EXERCISE INSTRUCTIONS.
Arrange the lines of the material from the line with "Task: Open website for 京都伏見店" to the line with "pyautogui.click(x=32, y=41)" as a numbered list, skipping blank lines.

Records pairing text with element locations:
--
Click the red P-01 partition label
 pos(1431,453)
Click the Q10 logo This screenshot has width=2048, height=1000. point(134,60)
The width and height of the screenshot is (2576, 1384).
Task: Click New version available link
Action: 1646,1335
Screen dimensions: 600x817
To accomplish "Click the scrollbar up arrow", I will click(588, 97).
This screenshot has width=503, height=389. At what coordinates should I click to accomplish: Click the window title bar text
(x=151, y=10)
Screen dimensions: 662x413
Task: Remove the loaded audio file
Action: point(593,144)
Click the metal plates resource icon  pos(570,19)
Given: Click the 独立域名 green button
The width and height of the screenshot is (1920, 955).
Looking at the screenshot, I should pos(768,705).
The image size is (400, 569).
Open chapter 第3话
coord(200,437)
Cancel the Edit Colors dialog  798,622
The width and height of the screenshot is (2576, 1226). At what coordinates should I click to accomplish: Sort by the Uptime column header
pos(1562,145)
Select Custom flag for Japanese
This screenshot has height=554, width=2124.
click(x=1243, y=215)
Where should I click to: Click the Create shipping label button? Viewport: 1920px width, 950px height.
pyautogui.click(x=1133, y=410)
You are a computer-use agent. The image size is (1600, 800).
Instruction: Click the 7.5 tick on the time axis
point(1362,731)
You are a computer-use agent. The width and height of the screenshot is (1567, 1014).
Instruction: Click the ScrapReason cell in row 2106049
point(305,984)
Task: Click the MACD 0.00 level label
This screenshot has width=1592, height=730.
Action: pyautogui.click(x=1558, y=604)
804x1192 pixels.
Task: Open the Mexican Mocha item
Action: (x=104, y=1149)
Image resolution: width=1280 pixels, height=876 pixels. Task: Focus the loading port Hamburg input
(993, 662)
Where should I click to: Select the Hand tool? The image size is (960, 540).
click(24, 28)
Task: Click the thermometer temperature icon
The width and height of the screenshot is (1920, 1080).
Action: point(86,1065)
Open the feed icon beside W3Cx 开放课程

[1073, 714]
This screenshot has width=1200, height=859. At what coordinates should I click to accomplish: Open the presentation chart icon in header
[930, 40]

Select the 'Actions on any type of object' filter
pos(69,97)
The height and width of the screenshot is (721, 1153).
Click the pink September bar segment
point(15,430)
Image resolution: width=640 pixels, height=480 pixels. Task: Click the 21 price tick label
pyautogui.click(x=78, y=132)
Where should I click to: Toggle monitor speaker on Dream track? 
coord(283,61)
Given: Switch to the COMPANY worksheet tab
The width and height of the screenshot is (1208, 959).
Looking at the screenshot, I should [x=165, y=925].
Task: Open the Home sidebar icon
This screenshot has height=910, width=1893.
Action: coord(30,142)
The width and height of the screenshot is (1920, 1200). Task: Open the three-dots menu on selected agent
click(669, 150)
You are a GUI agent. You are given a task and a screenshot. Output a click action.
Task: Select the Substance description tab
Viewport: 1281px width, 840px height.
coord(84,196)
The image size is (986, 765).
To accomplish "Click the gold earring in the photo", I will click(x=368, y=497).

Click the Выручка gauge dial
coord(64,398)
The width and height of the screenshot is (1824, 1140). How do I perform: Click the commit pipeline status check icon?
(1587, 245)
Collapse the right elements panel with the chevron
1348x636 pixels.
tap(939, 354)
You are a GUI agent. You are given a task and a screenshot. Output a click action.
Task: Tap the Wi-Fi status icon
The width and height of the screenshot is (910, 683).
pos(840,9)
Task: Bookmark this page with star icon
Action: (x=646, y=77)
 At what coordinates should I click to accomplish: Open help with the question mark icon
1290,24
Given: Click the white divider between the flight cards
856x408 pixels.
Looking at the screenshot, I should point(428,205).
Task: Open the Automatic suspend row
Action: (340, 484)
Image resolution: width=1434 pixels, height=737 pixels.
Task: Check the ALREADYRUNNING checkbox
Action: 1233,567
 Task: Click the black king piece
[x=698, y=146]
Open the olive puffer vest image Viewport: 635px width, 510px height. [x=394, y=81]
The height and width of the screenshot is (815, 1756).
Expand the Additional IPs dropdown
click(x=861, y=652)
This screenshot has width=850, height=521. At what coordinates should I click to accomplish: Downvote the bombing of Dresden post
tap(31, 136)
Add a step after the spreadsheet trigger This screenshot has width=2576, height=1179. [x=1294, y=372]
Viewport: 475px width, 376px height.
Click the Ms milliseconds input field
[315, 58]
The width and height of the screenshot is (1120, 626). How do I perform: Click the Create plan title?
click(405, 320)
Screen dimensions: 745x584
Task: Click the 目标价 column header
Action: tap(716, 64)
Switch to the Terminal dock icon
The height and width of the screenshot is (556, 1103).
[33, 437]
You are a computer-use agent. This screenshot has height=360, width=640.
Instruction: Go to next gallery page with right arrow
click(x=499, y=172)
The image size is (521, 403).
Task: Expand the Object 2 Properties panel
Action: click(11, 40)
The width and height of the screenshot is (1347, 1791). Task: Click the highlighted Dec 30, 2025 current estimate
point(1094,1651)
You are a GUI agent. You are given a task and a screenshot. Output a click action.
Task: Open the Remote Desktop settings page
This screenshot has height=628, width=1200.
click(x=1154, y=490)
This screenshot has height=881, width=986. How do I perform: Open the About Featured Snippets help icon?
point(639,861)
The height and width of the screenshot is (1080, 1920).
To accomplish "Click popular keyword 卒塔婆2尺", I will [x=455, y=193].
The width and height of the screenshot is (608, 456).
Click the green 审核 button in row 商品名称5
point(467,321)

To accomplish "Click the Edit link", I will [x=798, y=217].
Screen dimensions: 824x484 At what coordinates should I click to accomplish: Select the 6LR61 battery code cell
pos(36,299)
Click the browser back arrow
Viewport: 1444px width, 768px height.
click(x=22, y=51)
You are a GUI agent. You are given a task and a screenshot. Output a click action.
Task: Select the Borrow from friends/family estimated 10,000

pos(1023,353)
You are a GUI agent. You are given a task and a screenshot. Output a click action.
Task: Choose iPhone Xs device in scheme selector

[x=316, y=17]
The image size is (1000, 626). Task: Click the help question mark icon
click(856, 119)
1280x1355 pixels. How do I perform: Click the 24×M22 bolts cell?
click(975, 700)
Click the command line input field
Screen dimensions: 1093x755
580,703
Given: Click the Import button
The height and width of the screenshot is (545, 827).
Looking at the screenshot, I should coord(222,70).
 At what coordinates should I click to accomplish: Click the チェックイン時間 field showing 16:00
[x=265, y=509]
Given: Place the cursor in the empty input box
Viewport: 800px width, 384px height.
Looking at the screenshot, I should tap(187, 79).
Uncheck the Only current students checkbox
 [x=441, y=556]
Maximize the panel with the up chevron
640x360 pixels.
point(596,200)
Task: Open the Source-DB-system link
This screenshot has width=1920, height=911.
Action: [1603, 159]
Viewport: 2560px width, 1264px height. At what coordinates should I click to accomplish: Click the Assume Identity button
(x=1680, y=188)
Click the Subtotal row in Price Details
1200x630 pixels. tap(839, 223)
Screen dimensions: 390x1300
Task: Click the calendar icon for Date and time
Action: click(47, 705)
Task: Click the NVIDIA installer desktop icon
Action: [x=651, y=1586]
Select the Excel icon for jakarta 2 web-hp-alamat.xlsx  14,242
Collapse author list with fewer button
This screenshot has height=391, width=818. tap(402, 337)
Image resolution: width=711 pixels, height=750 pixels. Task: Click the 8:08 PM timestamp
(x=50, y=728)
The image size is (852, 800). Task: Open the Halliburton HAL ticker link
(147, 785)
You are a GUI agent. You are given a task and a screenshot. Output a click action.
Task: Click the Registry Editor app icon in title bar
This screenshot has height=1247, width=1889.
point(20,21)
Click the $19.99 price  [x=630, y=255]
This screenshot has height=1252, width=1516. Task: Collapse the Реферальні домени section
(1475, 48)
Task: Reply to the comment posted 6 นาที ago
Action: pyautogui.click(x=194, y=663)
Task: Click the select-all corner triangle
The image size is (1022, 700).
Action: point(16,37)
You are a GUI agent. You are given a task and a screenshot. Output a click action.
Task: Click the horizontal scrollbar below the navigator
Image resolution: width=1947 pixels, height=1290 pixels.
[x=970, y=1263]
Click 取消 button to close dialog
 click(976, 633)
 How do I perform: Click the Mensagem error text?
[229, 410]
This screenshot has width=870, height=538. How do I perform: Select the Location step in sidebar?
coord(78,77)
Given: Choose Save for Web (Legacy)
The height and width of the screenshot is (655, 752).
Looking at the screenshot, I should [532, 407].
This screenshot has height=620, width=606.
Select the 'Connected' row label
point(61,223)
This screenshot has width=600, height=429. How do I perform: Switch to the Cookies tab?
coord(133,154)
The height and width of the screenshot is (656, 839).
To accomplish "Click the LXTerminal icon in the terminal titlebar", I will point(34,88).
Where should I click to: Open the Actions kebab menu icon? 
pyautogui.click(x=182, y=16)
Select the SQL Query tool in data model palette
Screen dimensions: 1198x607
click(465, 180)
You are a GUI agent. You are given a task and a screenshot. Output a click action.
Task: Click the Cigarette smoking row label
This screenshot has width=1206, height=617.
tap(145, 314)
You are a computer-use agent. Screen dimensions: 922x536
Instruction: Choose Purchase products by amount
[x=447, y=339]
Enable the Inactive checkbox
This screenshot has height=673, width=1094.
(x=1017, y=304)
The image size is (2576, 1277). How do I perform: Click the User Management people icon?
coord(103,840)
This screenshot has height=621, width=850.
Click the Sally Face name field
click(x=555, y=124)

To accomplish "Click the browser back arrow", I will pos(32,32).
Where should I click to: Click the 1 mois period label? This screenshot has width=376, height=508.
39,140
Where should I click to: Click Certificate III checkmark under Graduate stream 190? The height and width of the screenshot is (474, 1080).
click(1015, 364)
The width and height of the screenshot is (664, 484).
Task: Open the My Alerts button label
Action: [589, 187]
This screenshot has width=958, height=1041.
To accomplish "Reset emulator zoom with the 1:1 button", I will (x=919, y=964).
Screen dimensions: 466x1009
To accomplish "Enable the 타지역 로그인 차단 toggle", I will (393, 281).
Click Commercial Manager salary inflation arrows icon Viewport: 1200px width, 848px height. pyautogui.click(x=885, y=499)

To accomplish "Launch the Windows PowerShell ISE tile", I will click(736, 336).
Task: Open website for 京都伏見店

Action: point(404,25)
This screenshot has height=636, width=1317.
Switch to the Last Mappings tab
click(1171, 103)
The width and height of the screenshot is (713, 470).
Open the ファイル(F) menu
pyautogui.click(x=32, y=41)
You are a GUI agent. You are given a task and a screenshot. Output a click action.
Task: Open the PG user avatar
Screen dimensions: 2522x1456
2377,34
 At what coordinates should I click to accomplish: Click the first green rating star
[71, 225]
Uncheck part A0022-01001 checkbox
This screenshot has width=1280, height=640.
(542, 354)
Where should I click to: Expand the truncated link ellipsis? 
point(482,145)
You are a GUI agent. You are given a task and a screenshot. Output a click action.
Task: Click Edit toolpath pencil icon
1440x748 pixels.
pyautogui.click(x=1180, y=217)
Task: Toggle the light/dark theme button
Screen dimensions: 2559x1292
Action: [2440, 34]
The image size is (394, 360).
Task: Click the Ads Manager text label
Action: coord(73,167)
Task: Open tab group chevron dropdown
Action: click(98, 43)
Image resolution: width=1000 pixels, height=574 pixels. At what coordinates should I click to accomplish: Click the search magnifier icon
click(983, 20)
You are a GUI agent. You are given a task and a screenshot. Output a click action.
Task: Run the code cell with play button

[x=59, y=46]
--
TASK RESULT.
1. Task: Open website for 京都伏見店
2. Action: point(404,25)
3. This screenshot has height=636, width=1317.
4. Switch to the Last Mappings tab
5. click(1171, 103)
6. The width and height of the screenshot is (713, 470).
7. Open the ファイル(F) menu
8. pyautogui.click(x=32, y=41)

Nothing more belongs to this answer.